Adolescent idiopathic scoliosis (AIS) is a common disease causing three-dimensional spinal deformity in as many as 3% of adolescents. Development of a method that can accurately predict the onset and progression of AIS is an immediate need for clinical practice. Because the heritability of AIS is estimated as high as 87.5% in twin studies, prediction of its onset and progression based on genetic data is a promising option. We show the usefulness of polygenic risk score (PRS) for the prediction of onset and progression of AIS. We used AIS genomewide association study (GWAS) data comprising 79,211 subjects in three cohorts and constructed a PRS based on association statistics in a discovery set including 31,999 female subjects. After calibration using a validation data set, we applied the PRS to a test data set. By integrating functional annotations showing heritability enrichment in the selection of variants, the PRS demonstrated an association with AIS susceptibility (p = 3.5 × 10-40 with area under the receiver-operating characteristic [AUROC] = 0.674, sensitivity = 0.644, and specificity = 0.622). The decile with the highest PRS showed an odds ratio of as high as 3.36 (p = 1.4 × 10-10 ) to develop AIS compared with the fifth in decile. The addition of a predictive model with only a single clinical parameter (body mass index) improved predictive ability for development of AIS (AUROC = 0.722, net reclassification improvement [NRI] 0.505 ± 0.054, p = 1.6 × 10-8 ), potentiating clinical use of the prediction model.

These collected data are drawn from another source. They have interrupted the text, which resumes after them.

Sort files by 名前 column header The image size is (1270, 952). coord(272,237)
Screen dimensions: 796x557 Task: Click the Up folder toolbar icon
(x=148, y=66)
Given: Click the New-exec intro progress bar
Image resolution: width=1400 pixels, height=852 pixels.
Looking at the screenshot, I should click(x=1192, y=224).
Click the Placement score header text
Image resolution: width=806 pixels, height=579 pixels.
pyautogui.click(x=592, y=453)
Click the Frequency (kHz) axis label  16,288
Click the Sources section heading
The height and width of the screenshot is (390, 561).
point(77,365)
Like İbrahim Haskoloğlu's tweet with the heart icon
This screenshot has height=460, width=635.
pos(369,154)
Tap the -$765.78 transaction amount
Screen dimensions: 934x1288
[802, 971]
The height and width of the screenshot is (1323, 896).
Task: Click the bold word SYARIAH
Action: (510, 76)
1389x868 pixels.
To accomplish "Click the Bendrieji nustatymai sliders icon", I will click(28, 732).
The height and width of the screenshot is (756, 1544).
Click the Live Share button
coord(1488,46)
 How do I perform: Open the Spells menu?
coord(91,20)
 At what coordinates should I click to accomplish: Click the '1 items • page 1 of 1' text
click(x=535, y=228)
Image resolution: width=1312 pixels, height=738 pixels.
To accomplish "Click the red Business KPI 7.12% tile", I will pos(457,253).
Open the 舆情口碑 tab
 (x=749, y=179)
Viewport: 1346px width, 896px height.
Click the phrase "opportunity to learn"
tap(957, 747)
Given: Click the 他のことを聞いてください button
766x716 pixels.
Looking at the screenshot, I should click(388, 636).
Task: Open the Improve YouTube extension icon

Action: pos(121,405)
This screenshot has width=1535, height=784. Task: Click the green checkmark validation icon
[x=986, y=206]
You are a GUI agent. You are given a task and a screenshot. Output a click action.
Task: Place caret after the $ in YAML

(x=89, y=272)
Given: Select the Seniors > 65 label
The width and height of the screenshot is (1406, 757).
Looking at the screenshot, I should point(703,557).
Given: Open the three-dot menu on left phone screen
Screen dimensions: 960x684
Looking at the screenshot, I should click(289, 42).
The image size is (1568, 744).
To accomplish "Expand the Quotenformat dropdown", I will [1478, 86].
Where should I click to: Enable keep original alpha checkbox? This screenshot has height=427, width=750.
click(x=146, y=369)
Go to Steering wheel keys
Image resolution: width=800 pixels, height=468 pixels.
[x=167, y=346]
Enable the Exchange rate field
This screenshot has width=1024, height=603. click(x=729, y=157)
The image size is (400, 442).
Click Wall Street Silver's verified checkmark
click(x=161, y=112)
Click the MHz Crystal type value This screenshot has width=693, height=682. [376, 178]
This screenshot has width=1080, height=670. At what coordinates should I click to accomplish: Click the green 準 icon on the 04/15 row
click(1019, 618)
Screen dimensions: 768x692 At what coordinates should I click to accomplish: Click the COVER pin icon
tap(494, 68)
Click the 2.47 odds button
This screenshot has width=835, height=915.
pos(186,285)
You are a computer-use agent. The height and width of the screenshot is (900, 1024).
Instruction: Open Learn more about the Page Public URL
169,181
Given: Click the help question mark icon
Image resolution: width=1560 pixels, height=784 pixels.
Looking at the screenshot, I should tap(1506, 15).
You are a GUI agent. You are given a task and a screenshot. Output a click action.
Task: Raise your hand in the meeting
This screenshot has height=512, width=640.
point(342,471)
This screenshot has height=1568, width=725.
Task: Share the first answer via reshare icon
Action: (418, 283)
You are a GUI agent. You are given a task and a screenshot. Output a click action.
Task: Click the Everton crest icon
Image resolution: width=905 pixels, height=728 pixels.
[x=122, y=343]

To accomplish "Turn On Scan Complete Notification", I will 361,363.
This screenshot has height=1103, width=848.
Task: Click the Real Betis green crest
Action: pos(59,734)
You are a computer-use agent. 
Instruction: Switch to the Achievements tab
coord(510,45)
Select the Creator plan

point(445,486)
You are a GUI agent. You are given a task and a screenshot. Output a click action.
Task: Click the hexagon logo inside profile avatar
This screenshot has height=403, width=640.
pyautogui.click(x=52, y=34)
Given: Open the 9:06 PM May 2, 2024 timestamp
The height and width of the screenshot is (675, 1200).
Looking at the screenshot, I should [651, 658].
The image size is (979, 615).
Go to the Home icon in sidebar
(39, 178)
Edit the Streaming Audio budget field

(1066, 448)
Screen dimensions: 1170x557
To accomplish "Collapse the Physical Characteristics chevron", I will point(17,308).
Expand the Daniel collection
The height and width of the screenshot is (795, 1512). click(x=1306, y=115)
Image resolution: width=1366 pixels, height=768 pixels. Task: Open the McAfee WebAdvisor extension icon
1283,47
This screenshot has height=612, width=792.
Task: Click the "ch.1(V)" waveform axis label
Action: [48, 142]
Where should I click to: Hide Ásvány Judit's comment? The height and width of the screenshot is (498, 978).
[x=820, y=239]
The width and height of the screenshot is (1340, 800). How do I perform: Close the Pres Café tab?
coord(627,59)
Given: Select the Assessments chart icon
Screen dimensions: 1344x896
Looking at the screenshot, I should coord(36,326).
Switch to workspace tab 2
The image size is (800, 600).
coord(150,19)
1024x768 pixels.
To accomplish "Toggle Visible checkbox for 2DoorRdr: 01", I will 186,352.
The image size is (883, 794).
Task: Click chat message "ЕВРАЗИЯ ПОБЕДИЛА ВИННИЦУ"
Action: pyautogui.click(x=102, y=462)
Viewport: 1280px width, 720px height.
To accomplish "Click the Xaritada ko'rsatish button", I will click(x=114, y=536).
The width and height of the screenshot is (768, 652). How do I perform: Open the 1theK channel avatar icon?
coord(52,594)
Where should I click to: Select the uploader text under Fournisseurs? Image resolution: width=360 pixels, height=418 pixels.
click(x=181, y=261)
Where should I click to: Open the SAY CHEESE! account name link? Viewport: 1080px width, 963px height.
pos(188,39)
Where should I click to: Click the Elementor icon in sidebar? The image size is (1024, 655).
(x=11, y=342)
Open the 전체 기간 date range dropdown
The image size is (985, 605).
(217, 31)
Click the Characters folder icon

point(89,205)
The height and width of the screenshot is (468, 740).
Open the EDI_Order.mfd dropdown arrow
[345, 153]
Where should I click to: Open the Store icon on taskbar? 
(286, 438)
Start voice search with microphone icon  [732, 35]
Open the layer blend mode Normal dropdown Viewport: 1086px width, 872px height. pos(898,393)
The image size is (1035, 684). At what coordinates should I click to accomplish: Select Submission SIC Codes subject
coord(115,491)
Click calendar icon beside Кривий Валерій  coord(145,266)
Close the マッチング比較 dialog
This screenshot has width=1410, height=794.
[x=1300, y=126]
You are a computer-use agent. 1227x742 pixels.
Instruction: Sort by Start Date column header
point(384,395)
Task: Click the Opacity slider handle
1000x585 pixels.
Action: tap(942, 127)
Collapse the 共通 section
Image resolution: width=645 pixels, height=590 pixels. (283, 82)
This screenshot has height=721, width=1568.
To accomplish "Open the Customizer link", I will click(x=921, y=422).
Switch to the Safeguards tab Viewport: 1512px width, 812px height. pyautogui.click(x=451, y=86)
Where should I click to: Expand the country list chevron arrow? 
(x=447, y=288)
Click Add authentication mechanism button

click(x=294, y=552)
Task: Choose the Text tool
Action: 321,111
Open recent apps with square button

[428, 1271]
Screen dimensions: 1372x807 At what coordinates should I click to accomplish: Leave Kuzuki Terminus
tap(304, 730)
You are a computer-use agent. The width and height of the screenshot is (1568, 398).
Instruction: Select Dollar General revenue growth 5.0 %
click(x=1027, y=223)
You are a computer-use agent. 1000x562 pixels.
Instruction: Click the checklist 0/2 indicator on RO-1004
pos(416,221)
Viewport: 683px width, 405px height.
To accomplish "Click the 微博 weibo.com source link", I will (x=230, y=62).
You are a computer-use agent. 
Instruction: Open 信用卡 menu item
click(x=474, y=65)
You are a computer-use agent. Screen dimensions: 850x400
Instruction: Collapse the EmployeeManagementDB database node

Furthermore, we found the Cobb angle (CA), the severity measurement of AIS, to be a polygenic trait that showed a significant genetic correlation with AIS susceptibility (rg = 0.6, p = 3.0 × 10-4 ). The AIS PRS demonstrated a significant association with CA. These results indicate a shared polygenic architecture between onset and progression of AIS and the potential usefulness of PRS in clinical settings as a predictor to promote early intervention of AIS and avoid invasive surgery. © 2021 American Society for Bone and Mineral Research (ASBMR).
Keywords: HUMAN ASSOCIATION STUDIES; ORTHOPEDICS; SKELETAL MUSCLE; STATISTICAL METHODS.
© 2021 American Society for Bone and Mineral Research (ASBMR).